═════ DOCUMENT PASSAGE

By Amanda O’Rourke
NEW BERLIN — As the stress of the holiday season reaches a full tilt — shopping to finish, cards to send, meals to prepare and family to visit — Union County yogi Sudharman has one message: relax, and focus.
“When we relax and experience the joy in the moment, we live in the present,” he said. “It may be called the present because that’s God’s gift to us.”
Sudharman is yogi at the Integral Yoga Center of Pennsylvania, 428 Market St., where he teaches the practices and principles of yoga to all ages and abilities in classes Mondays through Saturdays.
The one-time church seems a fitting location for the center dedicated to healing one’s entire person — body, mind and spirit. The sweet smell of incense fills the center’s spacious great room, and at the sanctuary’s front sits Sudharman, dressed entirely in white.
His long, wavy, white hair and beard give away his 70 years, but his bright blue eyes — and physical flexibility — stand in contrast to his age, revealing the inner joy and health he found through yoga 40 years ago while visiting a friend in Mexico.
“Yoga has given me the tools to enjoy every breath,” he said.
It’s difficult to reconcile Sudharman’s physical characteristics — his whispered voice and slender build — with his past as all-American football player, Navy Seal and jet-setting businessman.
He was born Joe Fenton, the son of a prison worker and nurse, and moved to New Columbia when he was 7 and to Lewisburg when he was 12. A football star, he went to Cornell University on an athletic and academic scholarship, graduating with a degree in zoology with plans to attend medical school.
Instead, he went into business, eventually working as general manager of a minor league football team, working alongside coaching legend Vince Lombardi.

══════════
═════ RECORDED DATA

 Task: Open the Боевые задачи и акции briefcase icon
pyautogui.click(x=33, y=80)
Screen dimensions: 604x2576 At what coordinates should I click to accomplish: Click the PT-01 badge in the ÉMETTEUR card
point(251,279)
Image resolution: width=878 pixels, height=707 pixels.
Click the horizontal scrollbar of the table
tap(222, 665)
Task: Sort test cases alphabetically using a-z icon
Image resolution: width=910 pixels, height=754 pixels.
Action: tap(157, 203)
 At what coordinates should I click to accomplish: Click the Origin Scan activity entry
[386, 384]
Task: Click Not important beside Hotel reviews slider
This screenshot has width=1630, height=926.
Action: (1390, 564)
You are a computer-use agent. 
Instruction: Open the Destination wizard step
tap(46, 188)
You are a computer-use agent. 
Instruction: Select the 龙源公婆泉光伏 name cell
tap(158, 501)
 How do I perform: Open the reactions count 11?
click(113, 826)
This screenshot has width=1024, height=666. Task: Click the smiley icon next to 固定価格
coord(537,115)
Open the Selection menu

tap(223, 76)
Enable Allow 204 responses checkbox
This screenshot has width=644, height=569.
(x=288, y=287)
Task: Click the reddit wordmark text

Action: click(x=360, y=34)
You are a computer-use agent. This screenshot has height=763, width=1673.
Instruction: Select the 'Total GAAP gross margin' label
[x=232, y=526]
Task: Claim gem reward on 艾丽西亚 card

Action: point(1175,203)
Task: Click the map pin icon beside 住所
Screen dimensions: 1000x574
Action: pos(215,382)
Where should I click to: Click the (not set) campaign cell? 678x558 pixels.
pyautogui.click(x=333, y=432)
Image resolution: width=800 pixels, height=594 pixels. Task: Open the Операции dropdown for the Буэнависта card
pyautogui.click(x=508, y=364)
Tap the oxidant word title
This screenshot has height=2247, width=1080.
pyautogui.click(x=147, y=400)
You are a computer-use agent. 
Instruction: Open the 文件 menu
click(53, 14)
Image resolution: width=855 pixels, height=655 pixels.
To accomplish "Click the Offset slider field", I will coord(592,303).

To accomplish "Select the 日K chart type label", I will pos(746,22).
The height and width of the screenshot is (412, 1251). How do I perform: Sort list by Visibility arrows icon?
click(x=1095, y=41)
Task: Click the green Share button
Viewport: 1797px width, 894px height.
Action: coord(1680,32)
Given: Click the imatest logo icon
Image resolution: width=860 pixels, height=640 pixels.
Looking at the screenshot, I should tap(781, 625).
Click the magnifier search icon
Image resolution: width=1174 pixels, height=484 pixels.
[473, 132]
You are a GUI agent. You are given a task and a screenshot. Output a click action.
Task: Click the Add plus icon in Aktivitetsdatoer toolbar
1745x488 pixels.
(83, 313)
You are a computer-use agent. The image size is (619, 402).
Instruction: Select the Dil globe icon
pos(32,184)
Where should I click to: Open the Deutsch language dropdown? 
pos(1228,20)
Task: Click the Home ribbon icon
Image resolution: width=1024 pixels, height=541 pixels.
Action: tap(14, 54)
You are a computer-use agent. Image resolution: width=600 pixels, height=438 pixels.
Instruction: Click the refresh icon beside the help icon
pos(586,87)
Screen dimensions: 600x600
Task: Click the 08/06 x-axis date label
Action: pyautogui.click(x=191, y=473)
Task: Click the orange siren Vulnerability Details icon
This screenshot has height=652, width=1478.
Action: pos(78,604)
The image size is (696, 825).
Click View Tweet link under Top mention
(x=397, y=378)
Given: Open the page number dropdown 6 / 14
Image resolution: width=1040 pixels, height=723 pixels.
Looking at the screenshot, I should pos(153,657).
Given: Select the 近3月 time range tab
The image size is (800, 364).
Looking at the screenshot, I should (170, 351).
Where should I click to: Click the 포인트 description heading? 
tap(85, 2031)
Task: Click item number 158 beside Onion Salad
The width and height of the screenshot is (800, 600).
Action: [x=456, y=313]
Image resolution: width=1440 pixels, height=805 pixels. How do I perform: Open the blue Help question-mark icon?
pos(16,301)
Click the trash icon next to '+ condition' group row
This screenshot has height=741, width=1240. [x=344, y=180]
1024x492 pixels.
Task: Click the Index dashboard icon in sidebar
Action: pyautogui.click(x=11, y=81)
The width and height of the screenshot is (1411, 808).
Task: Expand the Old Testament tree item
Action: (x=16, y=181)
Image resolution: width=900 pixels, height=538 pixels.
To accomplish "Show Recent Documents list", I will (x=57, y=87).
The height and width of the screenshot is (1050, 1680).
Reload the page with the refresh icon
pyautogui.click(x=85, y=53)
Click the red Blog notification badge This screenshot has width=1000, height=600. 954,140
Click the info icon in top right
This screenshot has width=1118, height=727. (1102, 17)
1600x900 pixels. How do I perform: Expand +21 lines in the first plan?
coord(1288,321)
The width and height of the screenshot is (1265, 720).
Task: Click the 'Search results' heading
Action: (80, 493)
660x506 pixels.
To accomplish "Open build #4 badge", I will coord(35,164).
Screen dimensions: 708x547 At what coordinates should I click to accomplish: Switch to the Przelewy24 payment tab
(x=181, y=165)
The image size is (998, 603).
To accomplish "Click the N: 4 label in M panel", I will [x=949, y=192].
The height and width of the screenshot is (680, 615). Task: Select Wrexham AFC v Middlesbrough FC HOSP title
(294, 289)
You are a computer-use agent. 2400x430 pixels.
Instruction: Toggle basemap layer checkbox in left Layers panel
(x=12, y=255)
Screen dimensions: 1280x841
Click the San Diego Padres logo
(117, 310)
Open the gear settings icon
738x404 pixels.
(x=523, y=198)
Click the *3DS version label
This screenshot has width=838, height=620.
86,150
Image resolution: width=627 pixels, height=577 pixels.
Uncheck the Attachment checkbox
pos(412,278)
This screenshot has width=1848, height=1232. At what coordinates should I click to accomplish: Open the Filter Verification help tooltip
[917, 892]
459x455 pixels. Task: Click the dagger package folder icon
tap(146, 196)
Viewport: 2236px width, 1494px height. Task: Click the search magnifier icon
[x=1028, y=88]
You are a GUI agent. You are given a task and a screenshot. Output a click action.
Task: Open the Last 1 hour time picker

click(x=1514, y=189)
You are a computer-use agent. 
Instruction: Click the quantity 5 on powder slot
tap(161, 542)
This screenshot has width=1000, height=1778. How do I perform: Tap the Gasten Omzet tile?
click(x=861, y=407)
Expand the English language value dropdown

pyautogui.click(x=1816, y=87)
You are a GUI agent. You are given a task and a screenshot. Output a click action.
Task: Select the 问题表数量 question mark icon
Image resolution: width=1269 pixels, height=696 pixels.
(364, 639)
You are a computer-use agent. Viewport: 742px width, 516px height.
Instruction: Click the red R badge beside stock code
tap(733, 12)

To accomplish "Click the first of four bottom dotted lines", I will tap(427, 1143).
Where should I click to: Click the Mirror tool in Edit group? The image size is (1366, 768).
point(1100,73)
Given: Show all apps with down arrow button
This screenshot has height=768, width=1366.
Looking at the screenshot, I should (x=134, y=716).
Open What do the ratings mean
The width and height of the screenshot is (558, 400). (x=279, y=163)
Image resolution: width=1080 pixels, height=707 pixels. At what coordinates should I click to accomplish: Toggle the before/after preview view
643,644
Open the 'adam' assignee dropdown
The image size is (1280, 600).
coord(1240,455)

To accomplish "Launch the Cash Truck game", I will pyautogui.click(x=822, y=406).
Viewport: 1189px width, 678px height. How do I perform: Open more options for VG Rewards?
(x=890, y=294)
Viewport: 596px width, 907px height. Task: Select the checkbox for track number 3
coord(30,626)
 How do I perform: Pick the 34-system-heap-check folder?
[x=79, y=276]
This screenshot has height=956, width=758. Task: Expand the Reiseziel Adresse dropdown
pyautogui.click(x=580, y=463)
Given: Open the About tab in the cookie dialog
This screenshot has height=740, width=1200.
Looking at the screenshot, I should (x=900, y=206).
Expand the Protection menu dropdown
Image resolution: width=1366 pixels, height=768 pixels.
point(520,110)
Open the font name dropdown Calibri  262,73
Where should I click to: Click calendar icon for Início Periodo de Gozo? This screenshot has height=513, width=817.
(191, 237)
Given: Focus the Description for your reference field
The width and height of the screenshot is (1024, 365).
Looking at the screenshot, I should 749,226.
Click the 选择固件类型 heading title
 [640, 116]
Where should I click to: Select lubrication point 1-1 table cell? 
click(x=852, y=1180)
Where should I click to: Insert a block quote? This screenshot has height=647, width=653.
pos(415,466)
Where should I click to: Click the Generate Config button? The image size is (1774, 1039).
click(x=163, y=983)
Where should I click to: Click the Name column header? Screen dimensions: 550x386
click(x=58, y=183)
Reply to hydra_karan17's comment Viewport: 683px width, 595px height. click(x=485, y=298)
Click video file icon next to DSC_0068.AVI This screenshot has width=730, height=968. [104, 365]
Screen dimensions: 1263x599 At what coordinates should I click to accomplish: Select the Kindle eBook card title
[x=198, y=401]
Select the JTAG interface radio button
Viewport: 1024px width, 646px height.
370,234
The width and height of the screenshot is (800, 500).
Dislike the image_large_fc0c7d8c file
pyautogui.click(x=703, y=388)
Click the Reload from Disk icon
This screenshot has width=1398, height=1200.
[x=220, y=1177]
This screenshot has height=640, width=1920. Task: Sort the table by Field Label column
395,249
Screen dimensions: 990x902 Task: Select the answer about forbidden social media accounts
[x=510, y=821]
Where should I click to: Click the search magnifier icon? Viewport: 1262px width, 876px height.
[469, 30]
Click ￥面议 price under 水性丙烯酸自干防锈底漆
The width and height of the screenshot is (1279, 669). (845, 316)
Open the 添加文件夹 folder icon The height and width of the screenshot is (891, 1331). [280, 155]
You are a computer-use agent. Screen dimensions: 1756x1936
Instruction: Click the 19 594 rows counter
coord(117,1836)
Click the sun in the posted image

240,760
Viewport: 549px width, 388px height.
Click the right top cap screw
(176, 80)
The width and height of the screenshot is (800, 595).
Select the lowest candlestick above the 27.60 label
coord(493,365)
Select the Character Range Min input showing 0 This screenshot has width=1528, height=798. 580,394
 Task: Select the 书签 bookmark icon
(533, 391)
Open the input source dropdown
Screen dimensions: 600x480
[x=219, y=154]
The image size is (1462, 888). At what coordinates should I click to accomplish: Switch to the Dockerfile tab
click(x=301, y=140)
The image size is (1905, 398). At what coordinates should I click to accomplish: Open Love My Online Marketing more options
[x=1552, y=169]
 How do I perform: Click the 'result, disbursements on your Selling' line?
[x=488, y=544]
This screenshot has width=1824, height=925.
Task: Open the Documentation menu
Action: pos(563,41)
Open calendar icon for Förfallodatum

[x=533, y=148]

══════════

### TASK LIST
1 > In the article about Sudharman, set down the passage between "Sudharman is yogi" and "Mondays through Saturdays.", inclusive.
2 > Answer these questions from the Sudharman article:
(a) What is the street address of the Integral Yoga Center of Pennsylvania?
(b) In what country was Sudharman visiting a friend when he found yoga?
(c) What was Sudharman's degree from Cornell University?
3 > Continue the article about the yogi Sudharman from where it stops.

### ANSWERS
1 >
Sudharman is yogi at the Integral Yoga Center of Pennsylvania, 428 Market St., where he teaches the practices and principles of yoga to all ages and abilities in classes Mondays through Saturdays.

2 >
(a) 428 Market St.
(b) Mexico
(c) Zoology

3 >
It was a chance encounter while visiting a friend in Mexico that Sudharman said changed his life. The stock market had just taken its biggest hit since 1929, and Sudharman had his savings in high-risk, high-return stocks. So he decided to stay in Mexico until the market recovered and to take 7 a.m. yoga classes “so I wouldn’t party too much,” he said.
“In yoga, I found a peace and a joy I had when I was 10, 11, 12, swimming in the Susquehanna, playing Little League baseball, just being glad to be alive,” he said. “I promised myself I would never lose this again and I would do this yoga for the rest of my life.”
From Mexico, Sudharman traveled to Canada, where he learned from the students of Swami Satchidananda and later from Satchidananda himself.
“I thought I knew something about being human, but I realized what I knew was so tiny in comparison to what’s available to be known,” he said. “I didn’t know about all there is to know. When the mind is still and the senses are controlled, we have access to wisdom.”
Sudharman teaches his students what he learned and continues to learn to this day: to live in the present, not the past or the future, but the here and now, and not get caught in the negative, circular rut he says occurs when we think and worry about past or potential future events.
“That’s what I learned, to live in the present, to be totally present in the moment, to find the humor and joy in a situation no matter what,” he said.
What about his name? Sudharman, the yogi said, means to harness one’s inherent ability to live an ethical, moral and useful life. “Our job is to discover that and live it,” he said.